Entamons sans plus tarder avec Killers.
Autant ne pas mâcher ses mots et le dire sans autre forme de procès : Killers impose d'emblée ce qui se révèlera être une sorte de marque de fabrique de Mendez, à savoir d'énormes espoirs torpillés en quelques secondes par une mise en scène des plus brouillonne. Pure production de série B, Killers trouve une filiation directe avec des films tel qu'Une Nuit en Enfer. Partant d'un postulat des plus sérieux et des plus inquiétant, le premier opus de Mike Mendez bascule tout d'un coup dans une folie furieuse pour notre plus grand bonheur. Ainsi, nous suivons un peu hébétés les mésaventures des frêres James, deux psychopathes évadés du couloir de la mort, qui auront la mauvaise idée de prendre en otage une famille qui se révèlera pire qu'eux deux réunis. Un huis clos qui se terminera dans le sang, la poudre, la sueur, la testostérone, bref, dans une barbarie des plus jouissive, comme il sied à ce genre de production. Mais il y a un mais. Mendez a beau citer Rodriguez ou Tarantino, il n'est aucun de ces deux. Je ne demandais pas du John Woo, mais un peu de rythme dans les scènes musclées aurait été du plus bel effet. Si la première partie, calme et psychologique est réellement passionnante, la léthargie s'installe quand les choses commencent à bouger un peu. Le constat est clair : Mendez ne sait pas filmer un flingage, et à partir de là, il n'y a guère que quelques moments de pure folie et une poignée de plans dont on se ferait bien un T Shirt qui viennent rattraper de justesse Killers au dessus du précipice du navet, le reposant in extremis sur la colline du Bis Pop-corn.

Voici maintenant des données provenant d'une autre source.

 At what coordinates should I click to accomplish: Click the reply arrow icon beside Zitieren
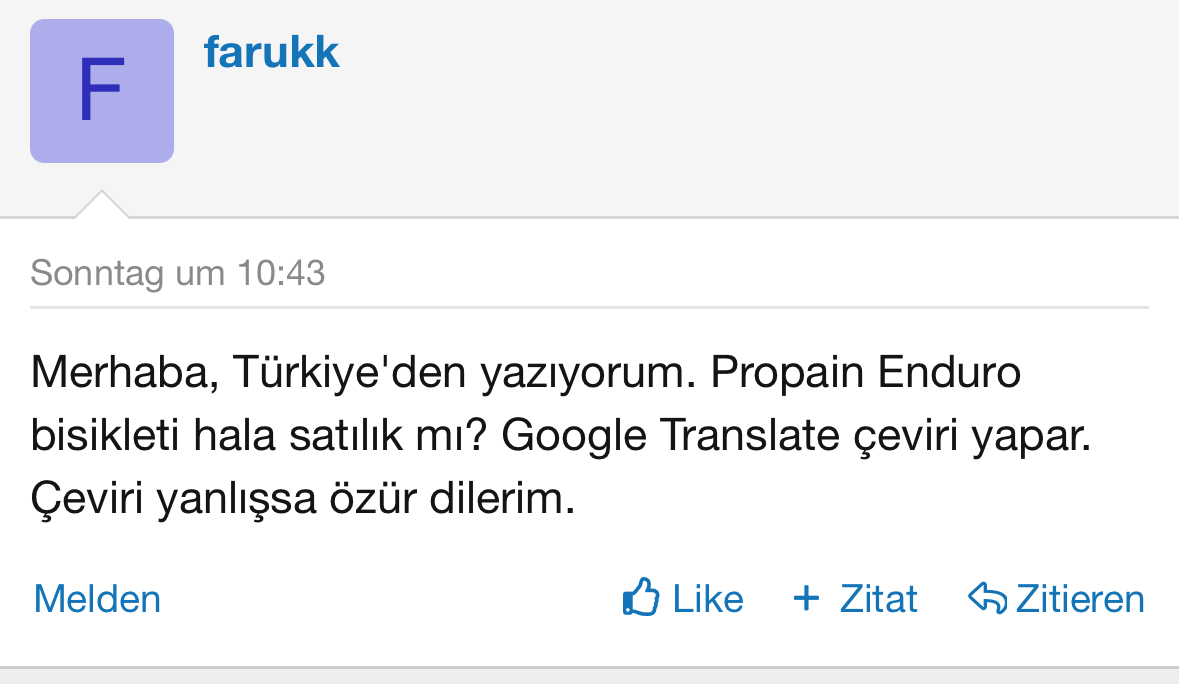987,598
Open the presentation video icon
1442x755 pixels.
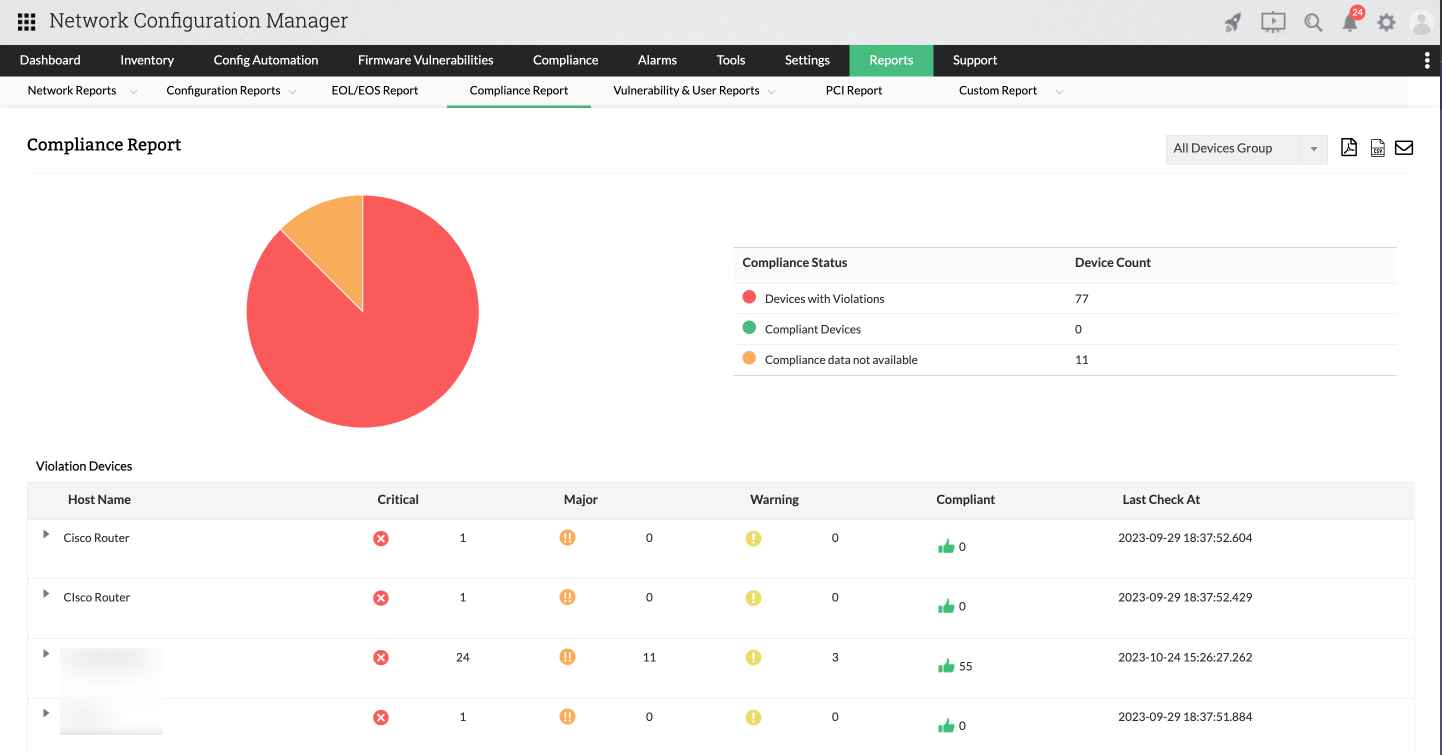coord(1272,22)
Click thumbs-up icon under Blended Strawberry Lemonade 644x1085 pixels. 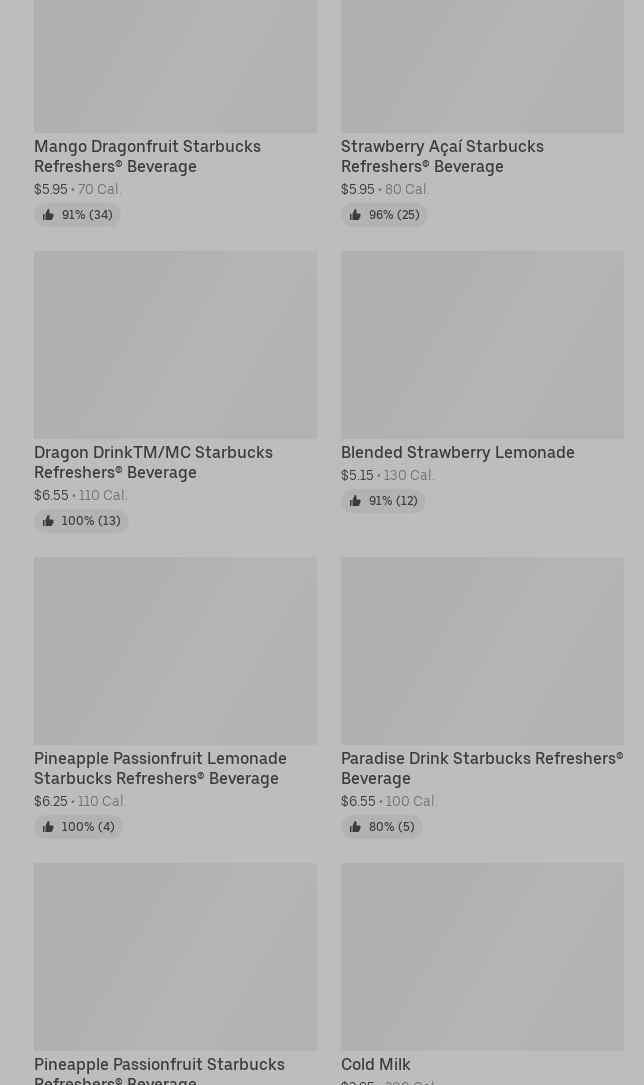(355, 501)
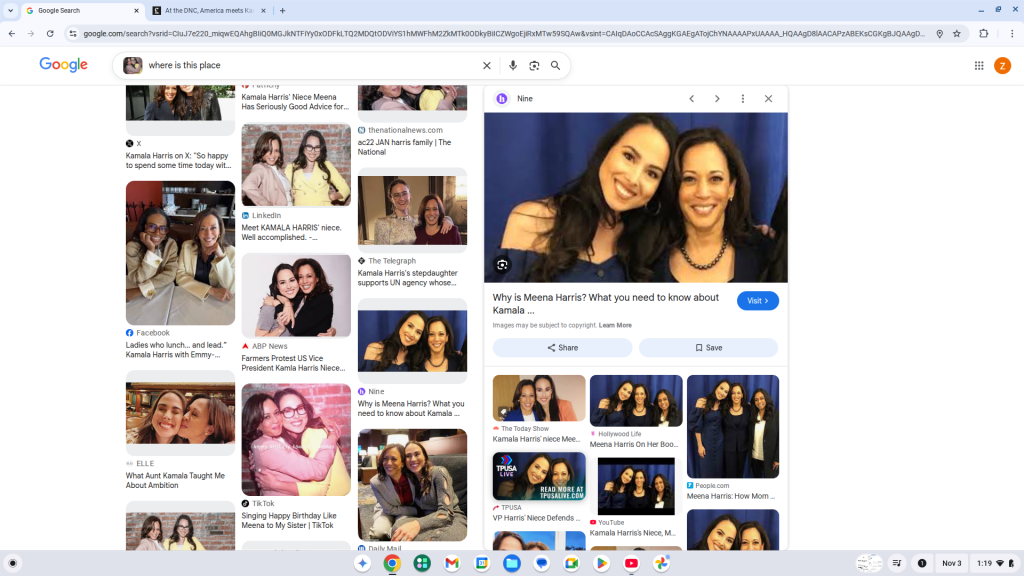
Task: Open search by image (Lens) icon
Action: coord(534,65)
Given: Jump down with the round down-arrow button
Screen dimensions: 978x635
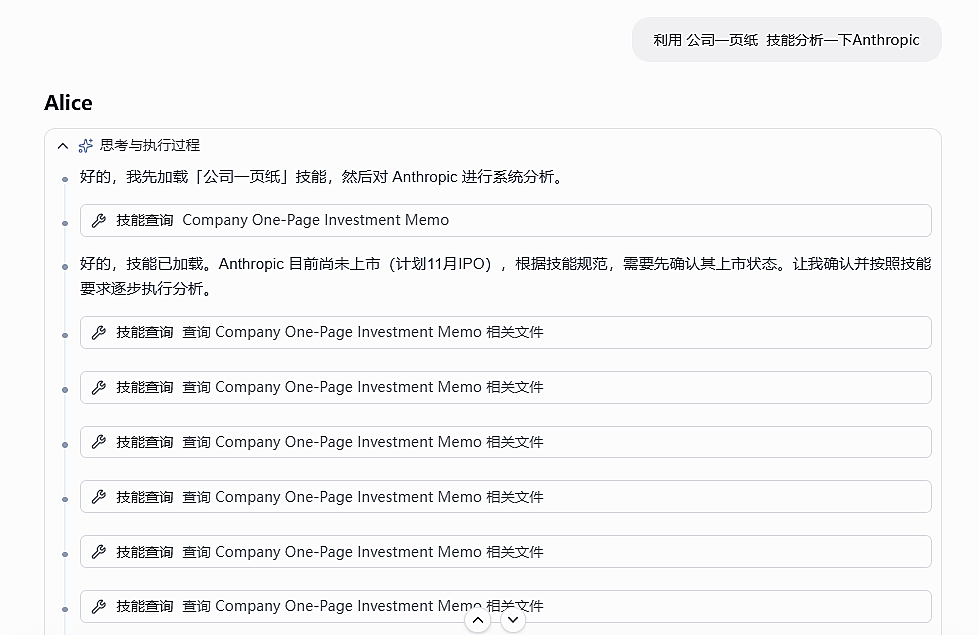Looking at the screenshot, I should [513, 620].
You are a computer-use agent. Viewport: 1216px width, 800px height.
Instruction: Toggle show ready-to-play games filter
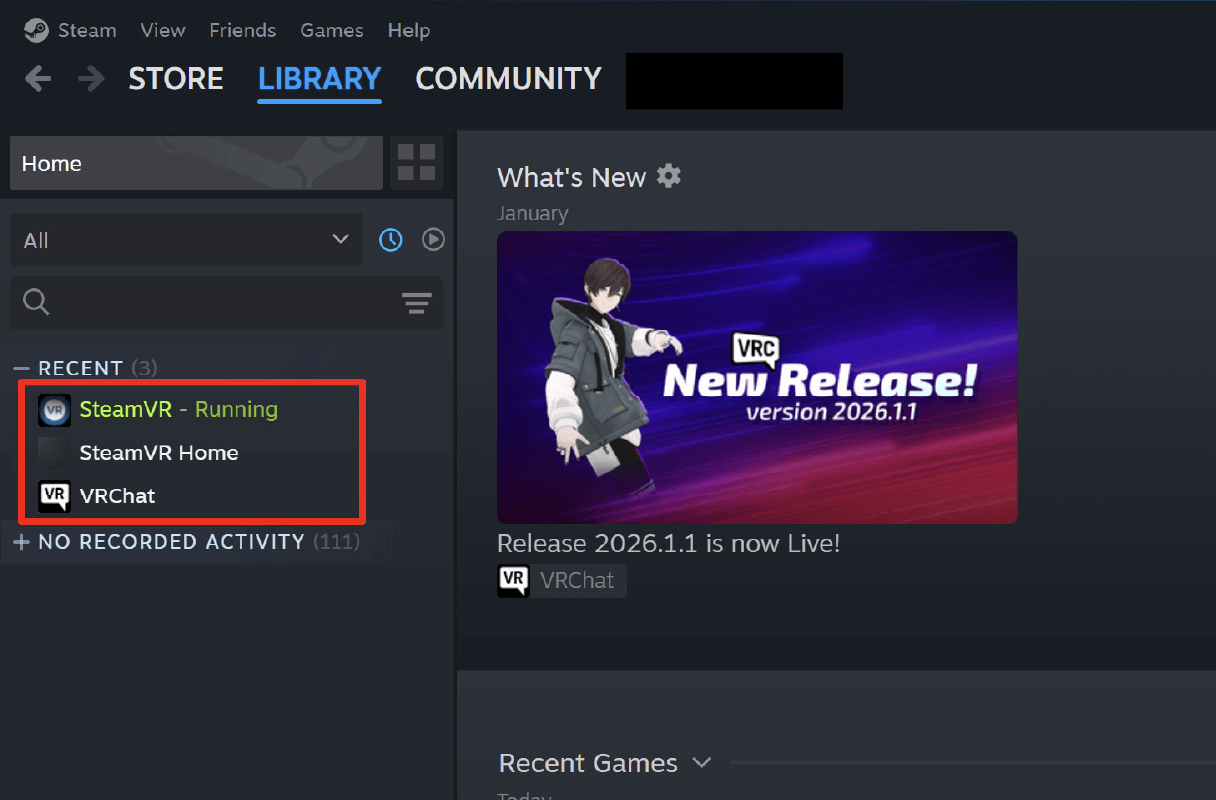tap(433, 240)
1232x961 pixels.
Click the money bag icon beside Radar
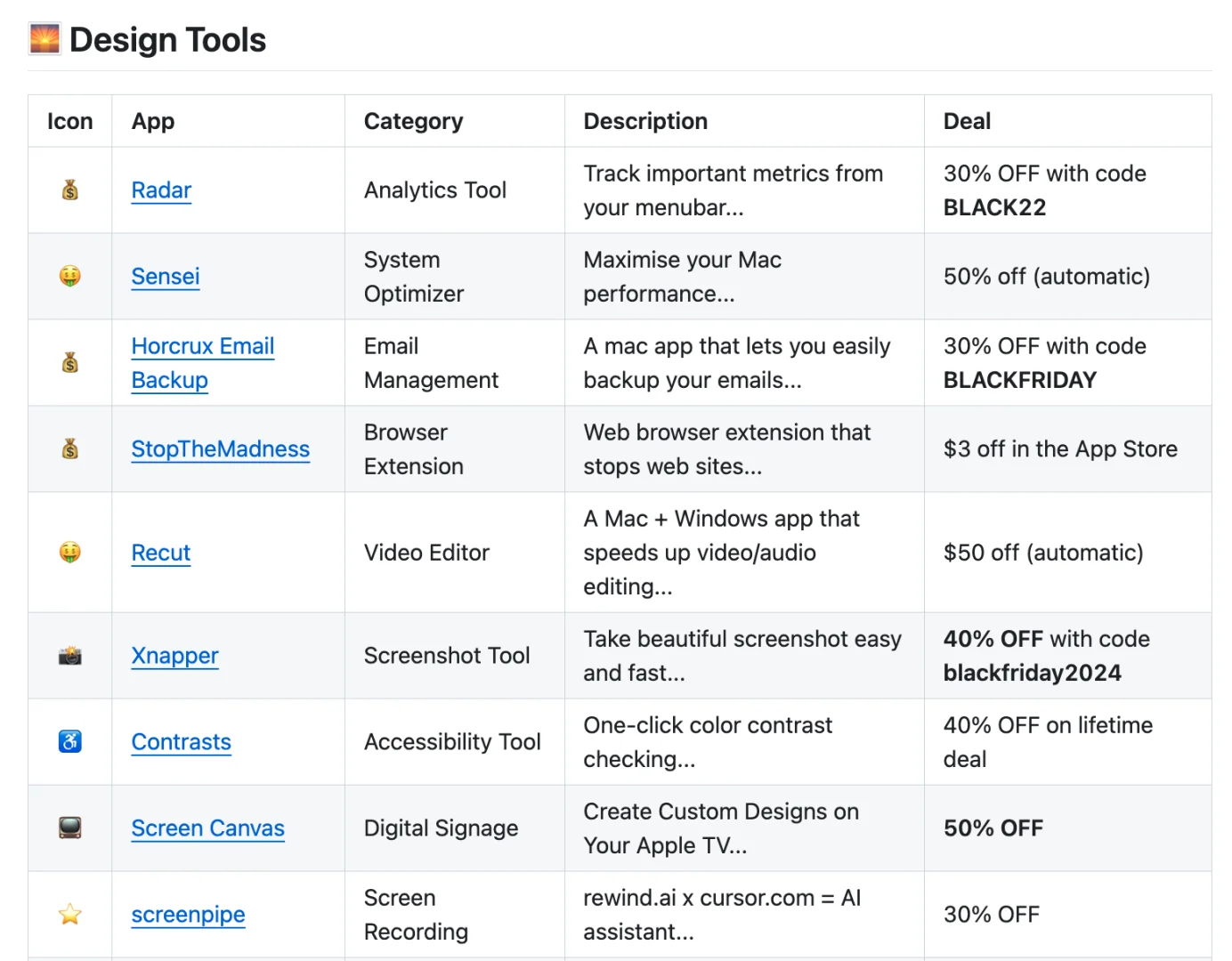coord(70,190)
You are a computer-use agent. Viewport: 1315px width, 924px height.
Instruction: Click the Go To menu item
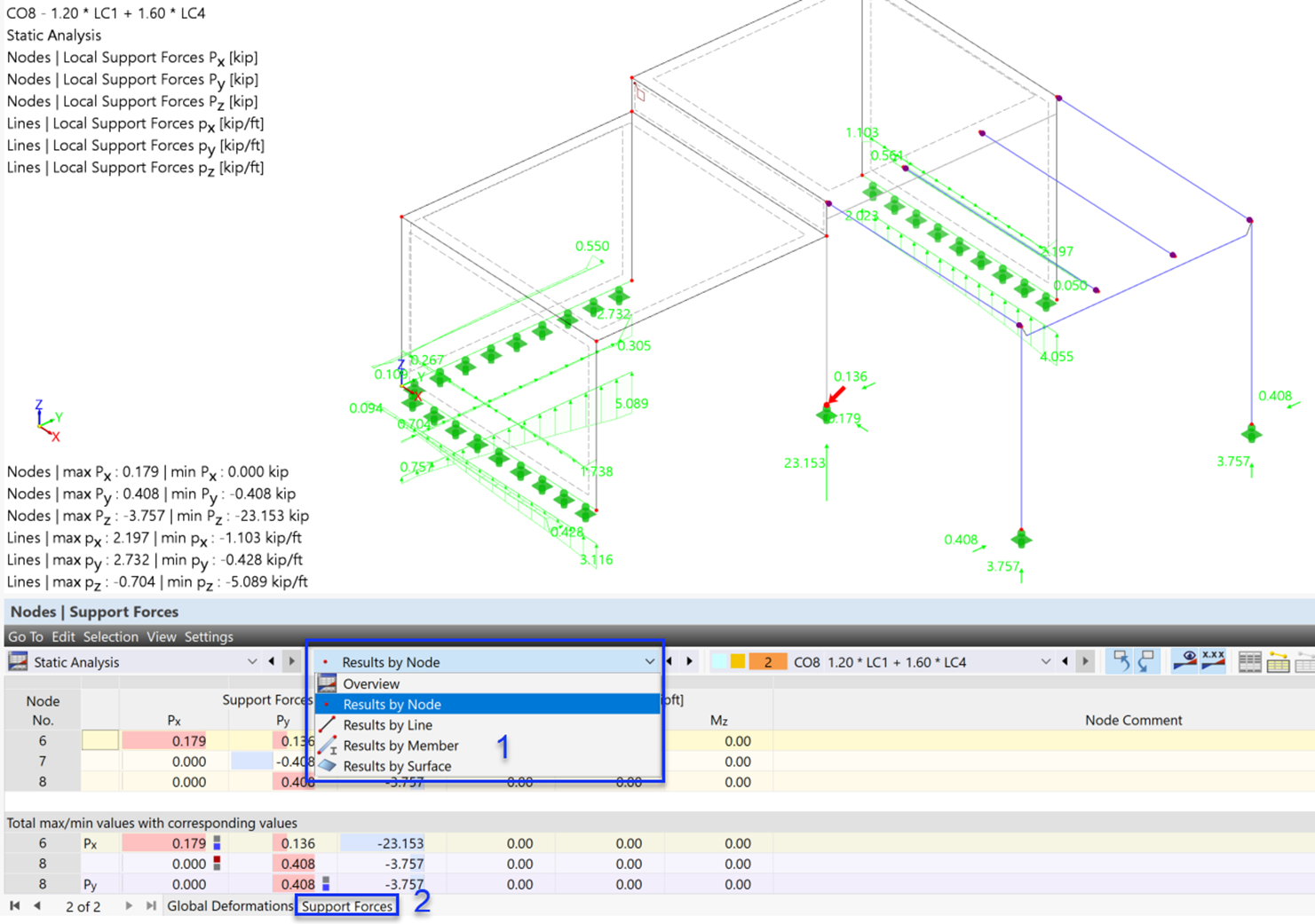(x=25, y=636)
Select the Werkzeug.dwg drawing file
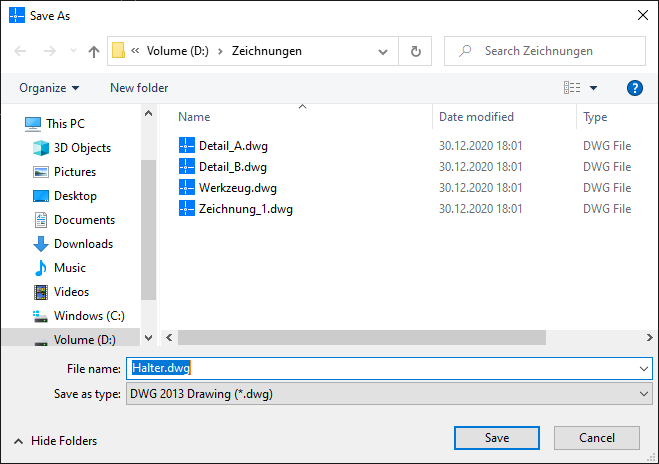This screenshot has height=464, width=659. pyautogui.click(x=238, y=187)
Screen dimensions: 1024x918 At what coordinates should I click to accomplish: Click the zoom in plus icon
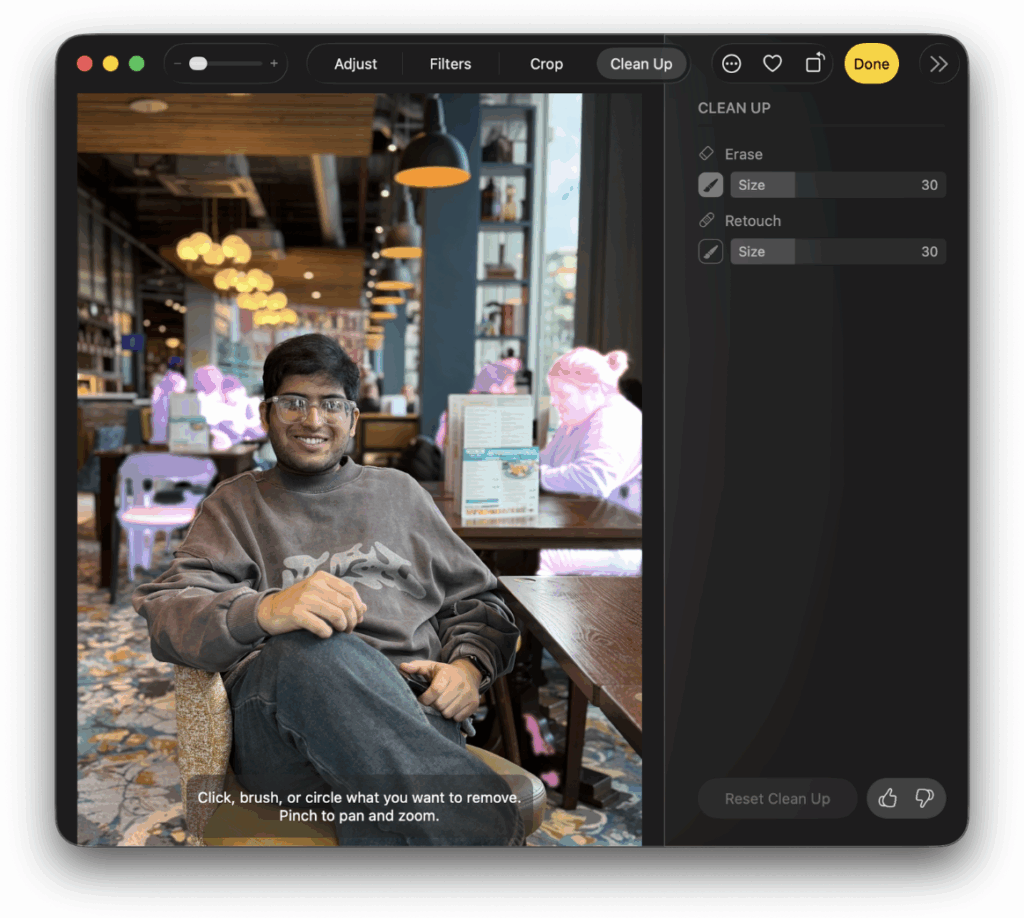274,64
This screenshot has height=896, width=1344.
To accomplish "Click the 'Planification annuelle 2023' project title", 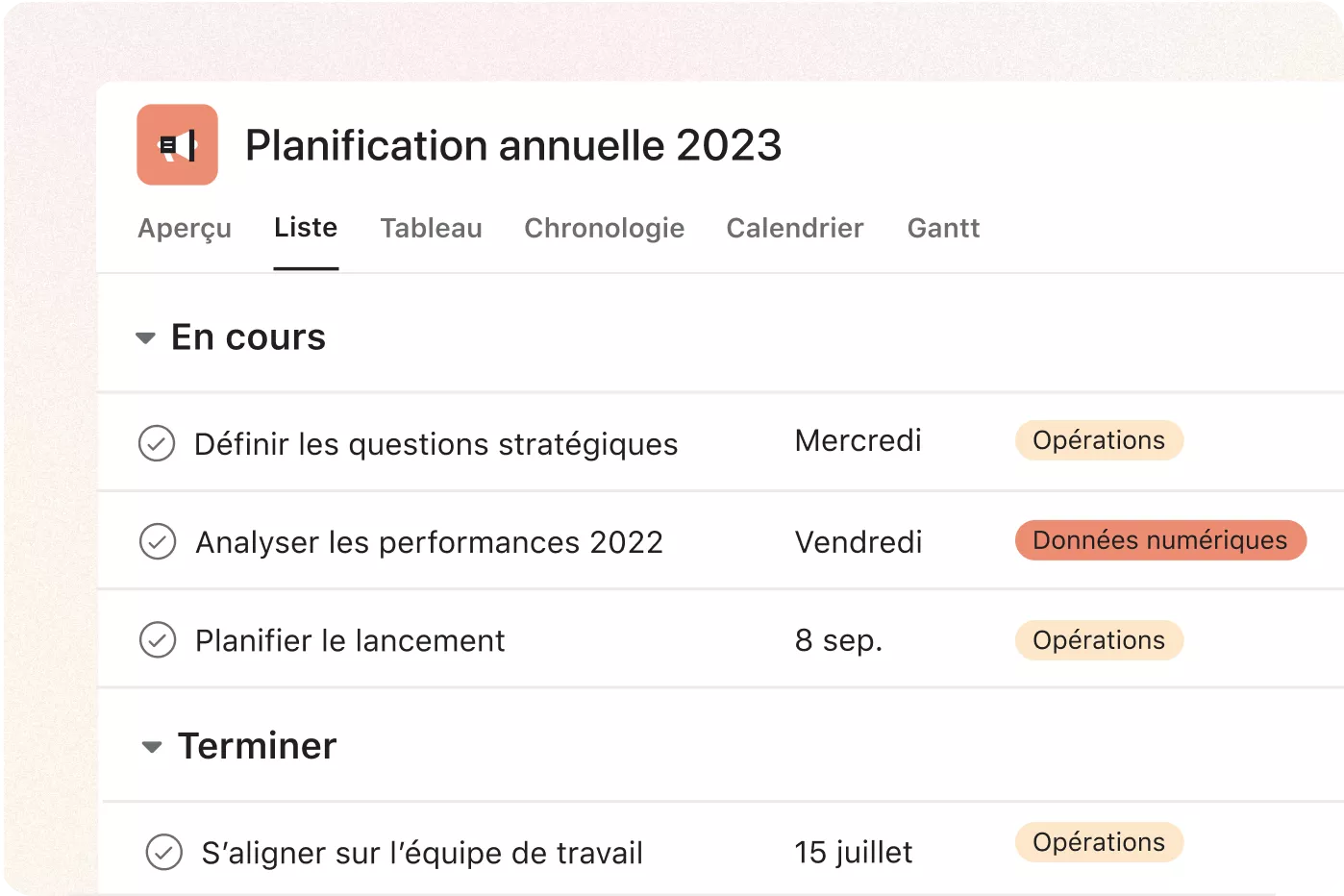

Perpétuellement à cheval entre le grotesque et le superbe, Killers se laisse regarder, sans plus. D'autant plus dommage que le premier film de Mendez avait tout pour remporter les honneurs : des tueurs maquillés au design extraordinaire, un sérieux bienvenu, une violence des plus efficace, une histoire propice à l'hystérie sans concessions, une atmosphère glauque, une fin extraordinaire...Sans parler de belles références de-ci de-là. Citons par exemple cette scène superbe digne d'un western où les deux tueurs, artillerie lourde et mâchoires serrées, marchent côte à côte vers "l'ennemi", dans une magnifique lumière bleutée.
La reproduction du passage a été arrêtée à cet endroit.